AIO 2021 Q6: Laser Cutter
Kevin ZhuContest Source: AIO 2021
Observe that the top right corner and bottom left corner of an optimum square must always lie on the upper and lower boundaries respectively. If this were not the case, we would always be able to extend of the corners to form a bigger square. Also note that since it is a square, the two corners on the boundary must also lie on the same diagonal. This gives rise to a surprisingly simple solution!
We keep two positions \(a\) and \(b\), which correspond to the points on the top and bottom boundaries respectively. We loop a counter \(i\) from \(0\) to \(2N\) and at each iteration, we move the points \(a\) and \(b\) along their respective boundaries. Notice that by incrementing \(a\) and \(b\) at the same time, they will always be in the same diagonal, regardless of what their instructions are. We can now find the size of the square based on the coordinates of \(a\) and \(b\) and output the maximum square size. This is \(O(N)\), since it requires one loop through the top and bottom boundaries.

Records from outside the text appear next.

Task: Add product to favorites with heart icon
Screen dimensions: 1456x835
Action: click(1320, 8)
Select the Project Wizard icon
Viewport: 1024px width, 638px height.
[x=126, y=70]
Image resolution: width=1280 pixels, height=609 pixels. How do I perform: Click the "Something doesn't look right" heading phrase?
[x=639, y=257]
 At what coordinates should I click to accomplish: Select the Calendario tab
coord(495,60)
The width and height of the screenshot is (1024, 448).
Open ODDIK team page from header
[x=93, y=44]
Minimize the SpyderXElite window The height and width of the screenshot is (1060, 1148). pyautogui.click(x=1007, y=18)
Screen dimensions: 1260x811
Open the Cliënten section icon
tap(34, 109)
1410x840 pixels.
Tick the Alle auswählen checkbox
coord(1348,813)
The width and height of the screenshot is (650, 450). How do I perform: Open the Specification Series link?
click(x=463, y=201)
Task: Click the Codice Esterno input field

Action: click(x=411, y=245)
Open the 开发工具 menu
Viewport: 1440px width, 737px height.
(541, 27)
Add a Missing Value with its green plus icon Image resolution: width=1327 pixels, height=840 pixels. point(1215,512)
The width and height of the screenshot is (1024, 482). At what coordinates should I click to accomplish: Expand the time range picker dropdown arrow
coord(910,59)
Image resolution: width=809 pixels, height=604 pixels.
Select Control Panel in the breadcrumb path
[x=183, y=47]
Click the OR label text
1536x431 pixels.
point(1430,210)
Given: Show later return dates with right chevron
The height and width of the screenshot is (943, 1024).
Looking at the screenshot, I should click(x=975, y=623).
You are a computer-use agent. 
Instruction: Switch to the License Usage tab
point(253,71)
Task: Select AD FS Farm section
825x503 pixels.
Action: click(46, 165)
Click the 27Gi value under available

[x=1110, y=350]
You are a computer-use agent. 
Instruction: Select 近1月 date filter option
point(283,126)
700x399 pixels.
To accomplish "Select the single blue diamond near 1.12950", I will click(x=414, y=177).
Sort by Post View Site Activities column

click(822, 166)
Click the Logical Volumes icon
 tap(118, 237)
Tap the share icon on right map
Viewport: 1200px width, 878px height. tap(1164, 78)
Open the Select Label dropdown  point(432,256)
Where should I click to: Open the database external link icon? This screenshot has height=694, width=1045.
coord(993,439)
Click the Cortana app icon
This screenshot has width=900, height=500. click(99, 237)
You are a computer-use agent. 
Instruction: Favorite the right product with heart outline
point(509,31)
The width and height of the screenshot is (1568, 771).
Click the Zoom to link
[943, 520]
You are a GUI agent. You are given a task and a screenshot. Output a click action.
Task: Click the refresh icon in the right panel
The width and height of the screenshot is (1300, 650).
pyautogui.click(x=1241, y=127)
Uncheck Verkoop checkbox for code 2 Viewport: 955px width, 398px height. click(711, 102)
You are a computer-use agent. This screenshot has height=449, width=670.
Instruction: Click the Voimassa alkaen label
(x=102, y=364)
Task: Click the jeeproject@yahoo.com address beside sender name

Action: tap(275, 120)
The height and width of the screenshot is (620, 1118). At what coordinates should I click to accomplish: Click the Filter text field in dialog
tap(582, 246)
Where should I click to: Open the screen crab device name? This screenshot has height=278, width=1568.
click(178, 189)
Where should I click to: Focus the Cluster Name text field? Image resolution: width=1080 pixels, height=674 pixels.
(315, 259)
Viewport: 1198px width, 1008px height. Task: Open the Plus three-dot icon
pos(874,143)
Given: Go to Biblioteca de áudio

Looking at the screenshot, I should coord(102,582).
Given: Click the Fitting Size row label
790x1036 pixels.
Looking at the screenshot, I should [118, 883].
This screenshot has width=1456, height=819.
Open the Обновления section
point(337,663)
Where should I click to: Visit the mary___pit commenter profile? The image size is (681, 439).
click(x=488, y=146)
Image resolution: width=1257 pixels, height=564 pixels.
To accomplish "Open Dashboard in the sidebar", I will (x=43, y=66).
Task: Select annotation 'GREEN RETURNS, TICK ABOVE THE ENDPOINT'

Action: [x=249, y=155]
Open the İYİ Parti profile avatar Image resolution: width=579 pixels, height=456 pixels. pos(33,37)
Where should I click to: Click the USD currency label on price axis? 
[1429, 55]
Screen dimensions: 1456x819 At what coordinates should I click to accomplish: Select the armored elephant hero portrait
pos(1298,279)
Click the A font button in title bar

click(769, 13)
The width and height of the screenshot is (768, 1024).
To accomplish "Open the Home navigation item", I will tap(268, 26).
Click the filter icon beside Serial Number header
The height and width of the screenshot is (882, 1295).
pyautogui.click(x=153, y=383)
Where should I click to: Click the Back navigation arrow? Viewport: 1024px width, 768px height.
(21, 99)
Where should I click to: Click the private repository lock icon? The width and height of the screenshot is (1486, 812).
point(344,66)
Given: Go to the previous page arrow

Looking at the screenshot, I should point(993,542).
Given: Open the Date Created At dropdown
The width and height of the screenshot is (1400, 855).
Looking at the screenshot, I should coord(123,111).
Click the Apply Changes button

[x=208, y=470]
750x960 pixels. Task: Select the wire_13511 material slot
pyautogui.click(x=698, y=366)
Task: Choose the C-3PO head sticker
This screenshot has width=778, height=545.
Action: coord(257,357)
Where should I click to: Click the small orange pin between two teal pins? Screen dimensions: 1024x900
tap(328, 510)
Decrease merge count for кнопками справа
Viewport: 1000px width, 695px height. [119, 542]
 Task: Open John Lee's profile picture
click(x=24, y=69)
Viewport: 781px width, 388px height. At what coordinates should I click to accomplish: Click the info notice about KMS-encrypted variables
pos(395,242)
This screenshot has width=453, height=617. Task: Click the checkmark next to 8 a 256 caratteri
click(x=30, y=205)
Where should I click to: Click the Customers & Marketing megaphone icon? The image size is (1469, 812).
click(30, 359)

But in fact, we can do even better than this! Notice that the side length of the square only increases when \(a\) moves to the right and \(b\) moves down. Similarly, it decreases when \(a\) moves to down and \(b\) moves right. Finally, if \(a\) and \(b\) move in the same direction, then the side length of the square remains the same. This means that we don’t even need to keep track of the two points \(a\) and \(b\), just the directions that they move in! This gives us an extremely clean solution for this problem, shown below.
C++ Solution
#include <bits/stdc++.h>
using namespace std;
int main () {
freopen("laserin.txt", "r", stdin);
freopen("laserout.txt", "w", stdout);
int N;
cin >> N;
string a, b;
cin >> a >> b;
int curr_length = 0;
int best = 0;
for (int i = 0; i < 2*N; i++) {
if (a[i] == 'D' && b[i] == 'R') curr_length++;
if (a[i] == 'R' && b[i] == 'D') curr_length--;
best = max(best, curr_length);
}
printf("%d\n", best);
}